AGENDA – O coordenador do MDIC, Fábio Silva, reforçou que o diagnóstico é uma política de Estado, que prevê ações para 10 anos, e que será reavaliada periodicamente, com o foco no aumento da competitividade e no desenvolvimento do setor das micro e pequenas empresas.

Segundo ele, já ocorreram eventos em Vitória (ES), Manaus (AM), Goiânia (GO) e Fortaleza (CE) e há programação de mais um seminário com a Frente Parlamentar do Congresso e outro internacional, ambos em Brasília. “O documento final será construído com sugestões de todo o país e será submetido à consulta pública”, explicou Silva. Além de auxiliar na redação da Agenda, as propostas também ajudarão na atualização da Lei Geral da MPE´s (123/06).

PARANÁ – Mais de 160 representantes do poder público, iniciativa privada, universidades, terceiro setor e de outras entidades de classe apresentaram propostas, divididas em seis eixos: Comércio Exterior, Compras Governamentais, Investimento e Financiamento, Tecnologia e Inovação, Informação e Capacitação e Desburocratização e Desoneração.

O empresário Norbert Heinze participou do debate sobre Tecnologia e Inovação. Proprietário da Forplas, empresa que fabrica escadas há 57 anos, ele sugeriu a aproximação das academias com as micro e pequenas empresas. “As universidades acabam limitando as suas atuações às médias e grandes empresas. Seria interessante que tivéssemos estagiários e professores atuando junto a esse importante setor da economia do Paraná”.

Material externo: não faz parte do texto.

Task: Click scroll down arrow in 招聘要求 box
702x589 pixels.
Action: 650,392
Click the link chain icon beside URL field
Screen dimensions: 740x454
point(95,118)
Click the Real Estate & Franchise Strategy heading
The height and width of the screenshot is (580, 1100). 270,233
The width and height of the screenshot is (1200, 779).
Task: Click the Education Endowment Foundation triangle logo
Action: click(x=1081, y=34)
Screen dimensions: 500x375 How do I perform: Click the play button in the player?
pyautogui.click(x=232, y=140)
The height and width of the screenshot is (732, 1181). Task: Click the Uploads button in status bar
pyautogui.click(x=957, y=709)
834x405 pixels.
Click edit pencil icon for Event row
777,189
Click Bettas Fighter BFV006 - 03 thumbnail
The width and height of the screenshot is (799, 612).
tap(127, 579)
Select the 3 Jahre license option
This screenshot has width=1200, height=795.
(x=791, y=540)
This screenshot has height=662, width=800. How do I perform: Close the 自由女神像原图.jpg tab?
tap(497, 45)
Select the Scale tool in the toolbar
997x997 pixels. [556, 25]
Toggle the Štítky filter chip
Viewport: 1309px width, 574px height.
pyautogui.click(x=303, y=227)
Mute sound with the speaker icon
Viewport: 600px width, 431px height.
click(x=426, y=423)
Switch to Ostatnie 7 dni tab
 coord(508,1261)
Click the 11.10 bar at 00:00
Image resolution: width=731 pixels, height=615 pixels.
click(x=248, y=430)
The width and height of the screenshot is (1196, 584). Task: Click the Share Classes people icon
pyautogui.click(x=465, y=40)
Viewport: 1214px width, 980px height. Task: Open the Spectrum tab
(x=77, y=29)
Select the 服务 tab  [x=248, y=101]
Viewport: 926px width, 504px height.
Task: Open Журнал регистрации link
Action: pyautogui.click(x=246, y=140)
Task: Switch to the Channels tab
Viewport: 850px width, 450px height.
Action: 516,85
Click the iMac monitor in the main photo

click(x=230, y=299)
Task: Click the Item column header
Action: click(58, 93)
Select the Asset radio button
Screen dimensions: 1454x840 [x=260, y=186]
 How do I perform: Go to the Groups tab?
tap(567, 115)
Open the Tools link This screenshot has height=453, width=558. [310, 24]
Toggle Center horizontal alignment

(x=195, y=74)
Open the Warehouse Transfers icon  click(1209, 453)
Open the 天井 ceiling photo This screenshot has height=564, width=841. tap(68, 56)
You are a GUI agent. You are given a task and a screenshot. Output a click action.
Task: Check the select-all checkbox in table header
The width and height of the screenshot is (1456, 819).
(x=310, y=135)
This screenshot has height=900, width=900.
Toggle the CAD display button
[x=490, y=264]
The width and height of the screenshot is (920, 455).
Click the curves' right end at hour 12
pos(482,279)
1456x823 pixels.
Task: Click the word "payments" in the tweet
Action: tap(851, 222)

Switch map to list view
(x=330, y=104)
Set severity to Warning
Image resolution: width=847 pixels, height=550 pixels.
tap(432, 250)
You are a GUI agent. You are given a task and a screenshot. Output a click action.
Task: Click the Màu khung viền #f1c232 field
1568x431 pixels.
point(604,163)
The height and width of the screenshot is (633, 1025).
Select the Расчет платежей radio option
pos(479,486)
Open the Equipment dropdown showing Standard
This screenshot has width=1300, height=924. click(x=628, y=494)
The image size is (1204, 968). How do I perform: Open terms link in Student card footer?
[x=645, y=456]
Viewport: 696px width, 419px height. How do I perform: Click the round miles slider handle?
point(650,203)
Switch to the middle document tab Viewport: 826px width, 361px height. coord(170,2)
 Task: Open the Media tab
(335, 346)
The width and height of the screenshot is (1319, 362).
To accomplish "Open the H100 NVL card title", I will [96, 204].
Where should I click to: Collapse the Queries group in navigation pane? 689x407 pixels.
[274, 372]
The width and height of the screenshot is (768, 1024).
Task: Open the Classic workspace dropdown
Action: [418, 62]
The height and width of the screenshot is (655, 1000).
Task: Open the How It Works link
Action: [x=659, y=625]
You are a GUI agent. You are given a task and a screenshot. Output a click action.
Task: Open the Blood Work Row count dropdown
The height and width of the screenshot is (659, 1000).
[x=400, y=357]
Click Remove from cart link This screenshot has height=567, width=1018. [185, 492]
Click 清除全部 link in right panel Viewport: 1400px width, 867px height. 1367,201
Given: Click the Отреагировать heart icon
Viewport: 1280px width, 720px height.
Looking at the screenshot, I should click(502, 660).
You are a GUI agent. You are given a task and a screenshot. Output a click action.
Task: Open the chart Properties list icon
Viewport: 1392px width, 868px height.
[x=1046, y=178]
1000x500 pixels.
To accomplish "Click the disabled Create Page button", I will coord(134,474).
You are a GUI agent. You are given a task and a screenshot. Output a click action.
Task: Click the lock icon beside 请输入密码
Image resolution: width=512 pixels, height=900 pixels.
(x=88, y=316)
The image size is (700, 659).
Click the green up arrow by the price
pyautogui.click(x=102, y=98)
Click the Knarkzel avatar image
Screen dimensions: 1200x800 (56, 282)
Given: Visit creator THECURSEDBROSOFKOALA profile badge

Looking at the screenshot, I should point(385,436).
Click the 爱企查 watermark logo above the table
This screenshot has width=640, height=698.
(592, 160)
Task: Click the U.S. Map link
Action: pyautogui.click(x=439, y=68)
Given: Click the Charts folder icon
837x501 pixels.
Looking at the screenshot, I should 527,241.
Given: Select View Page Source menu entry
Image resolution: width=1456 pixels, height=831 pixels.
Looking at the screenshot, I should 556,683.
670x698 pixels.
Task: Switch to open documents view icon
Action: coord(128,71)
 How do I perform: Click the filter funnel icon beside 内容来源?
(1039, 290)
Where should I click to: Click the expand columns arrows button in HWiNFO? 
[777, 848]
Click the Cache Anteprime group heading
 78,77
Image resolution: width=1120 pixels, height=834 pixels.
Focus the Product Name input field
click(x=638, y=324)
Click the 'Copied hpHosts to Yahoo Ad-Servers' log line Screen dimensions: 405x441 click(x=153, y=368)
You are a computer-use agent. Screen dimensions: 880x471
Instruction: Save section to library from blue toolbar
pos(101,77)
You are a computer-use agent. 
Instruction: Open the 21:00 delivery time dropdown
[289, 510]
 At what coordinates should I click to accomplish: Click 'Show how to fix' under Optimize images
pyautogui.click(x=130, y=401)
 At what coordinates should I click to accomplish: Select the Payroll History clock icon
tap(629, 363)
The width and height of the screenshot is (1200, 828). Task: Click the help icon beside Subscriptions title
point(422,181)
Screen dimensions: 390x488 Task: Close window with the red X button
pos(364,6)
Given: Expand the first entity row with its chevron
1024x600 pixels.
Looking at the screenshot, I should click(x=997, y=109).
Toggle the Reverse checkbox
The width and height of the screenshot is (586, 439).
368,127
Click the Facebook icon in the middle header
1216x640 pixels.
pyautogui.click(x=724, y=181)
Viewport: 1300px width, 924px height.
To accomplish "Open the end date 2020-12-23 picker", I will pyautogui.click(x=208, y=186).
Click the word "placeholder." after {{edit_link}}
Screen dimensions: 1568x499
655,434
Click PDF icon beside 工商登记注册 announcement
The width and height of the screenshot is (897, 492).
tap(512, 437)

Já para o diretor de Indústria e Comércio de Cafezal do Sul, Luiz Reina, há a necessidade de facilitar ainda mais o acesso aos financiamentos. “Bons projetos ainda se perdem pela burocracia”, afirmou Reina que é também empresário do ramo de vestuário há mais de 20 anos.

Também participaram do evento o presidente do Sebrae no Paraná, João Paulo Koslovski, o presidente da Sanepar, Fernando Ghignone, o presidente Confederação Nacional das Micro e Pequenas Empresas (Conampe), Ercílio Santinoni, entre outras lideranças dos três estados das região Sul.